Medicaid Reform: Can We Afford One Billion Dollars A Week?

George Winner

June 9, 2010

Until New York State gets serious about reining in the cost of a $52-billion-a-year system of Medicaid, it won't be able to undertake any meaningful, long-term effort to get overall state spending under control in order to have any realistic chance of ever addressing an upstate property tax burden widely recognized as among the highest in the nation. 

No single local leader anywhere has done more to advance the cause of accountability, efficiency, and innovation in Medicaid than Chemung County Tom Santulli.  He’s effectively framed this program’s outrageous cost by noting that Medicaid has become a billion-dollar-a-week state expenditure.  Think about that, a billion dollars a week.   It effectively underscores the point that until you get a handle on the state’s single-largest expenditure, you will never be able to achieve meaningful state spending control.

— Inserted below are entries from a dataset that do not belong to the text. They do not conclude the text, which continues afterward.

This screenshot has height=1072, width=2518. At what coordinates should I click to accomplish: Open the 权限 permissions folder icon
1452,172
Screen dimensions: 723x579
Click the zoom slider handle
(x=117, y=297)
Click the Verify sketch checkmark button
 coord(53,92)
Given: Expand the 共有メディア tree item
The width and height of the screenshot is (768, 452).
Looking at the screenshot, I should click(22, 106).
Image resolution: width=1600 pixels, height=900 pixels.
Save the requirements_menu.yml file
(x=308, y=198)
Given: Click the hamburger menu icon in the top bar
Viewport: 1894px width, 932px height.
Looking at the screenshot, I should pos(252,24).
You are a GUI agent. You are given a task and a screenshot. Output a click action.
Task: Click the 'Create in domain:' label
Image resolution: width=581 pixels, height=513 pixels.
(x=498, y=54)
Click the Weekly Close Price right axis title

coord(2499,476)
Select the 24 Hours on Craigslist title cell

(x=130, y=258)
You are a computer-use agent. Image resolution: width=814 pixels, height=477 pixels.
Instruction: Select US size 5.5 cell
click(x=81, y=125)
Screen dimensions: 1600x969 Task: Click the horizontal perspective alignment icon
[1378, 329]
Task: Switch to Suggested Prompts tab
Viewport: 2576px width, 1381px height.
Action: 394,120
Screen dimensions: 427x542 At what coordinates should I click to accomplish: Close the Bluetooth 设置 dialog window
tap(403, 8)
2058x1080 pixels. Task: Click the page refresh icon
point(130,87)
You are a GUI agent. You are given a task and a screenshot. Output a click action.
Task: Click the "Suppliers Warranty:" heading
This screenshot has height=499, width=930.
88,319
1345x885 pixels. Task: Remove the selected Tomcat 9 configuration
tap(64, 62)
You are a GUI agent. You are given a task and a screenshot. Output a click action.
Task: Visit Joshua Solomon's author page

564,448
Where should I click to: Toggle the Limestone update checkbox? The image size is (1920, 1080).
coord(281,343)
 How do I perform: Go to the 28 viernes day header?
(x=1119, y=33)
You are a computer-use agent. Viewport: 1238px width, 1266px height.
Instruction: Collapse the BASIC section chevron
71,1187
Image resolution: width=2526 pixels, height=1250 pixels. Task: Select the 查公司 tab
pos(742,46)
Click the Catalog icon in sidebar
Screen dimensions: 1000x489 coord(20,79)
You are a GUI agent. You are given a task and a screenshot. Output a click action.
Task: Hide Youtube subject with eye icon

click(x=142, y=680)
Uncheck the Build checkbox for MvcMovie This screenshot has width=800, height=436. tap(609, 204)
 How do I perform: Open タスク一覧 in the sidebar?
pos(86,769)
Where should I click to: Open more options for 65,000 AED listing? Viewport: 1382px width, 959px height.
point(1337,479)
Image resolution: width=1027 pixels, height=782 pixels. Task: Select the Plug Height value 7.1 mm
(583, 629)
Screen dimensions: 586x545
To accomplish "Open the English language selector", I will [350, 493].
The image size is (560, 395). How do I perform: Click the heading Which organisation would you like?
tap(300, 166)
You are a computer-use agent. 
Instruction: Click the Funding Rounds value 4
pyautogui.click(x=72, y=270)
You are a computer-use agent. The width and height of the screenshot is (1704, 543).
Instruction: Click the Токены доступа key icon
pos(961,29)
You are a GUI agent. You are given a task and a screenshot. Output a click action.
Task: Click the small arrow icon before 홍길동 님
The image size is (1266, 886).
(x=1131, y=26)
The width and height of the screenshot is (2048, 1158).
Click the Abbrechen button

County Executive Santulli has stated more than once, “The cost of this program is strangling all other local spending priorities.”

Then, of course, there’s the other side to the coin which is the alarming consensus that Medicaid is a system riddled by abuse, fraud, and overutilization.

Earlier this year the Senate Republican Task Force on Medicaid Fraud released a report and a series of recommendations for improving the state’s Medicaid oversight efforts. 

You can find the full report here.

But the quick summary is that the task force has identified immediate annual savings of up to $500 million.  In the long run, we believe that potentially billions of dollars in savings can and should be achieved.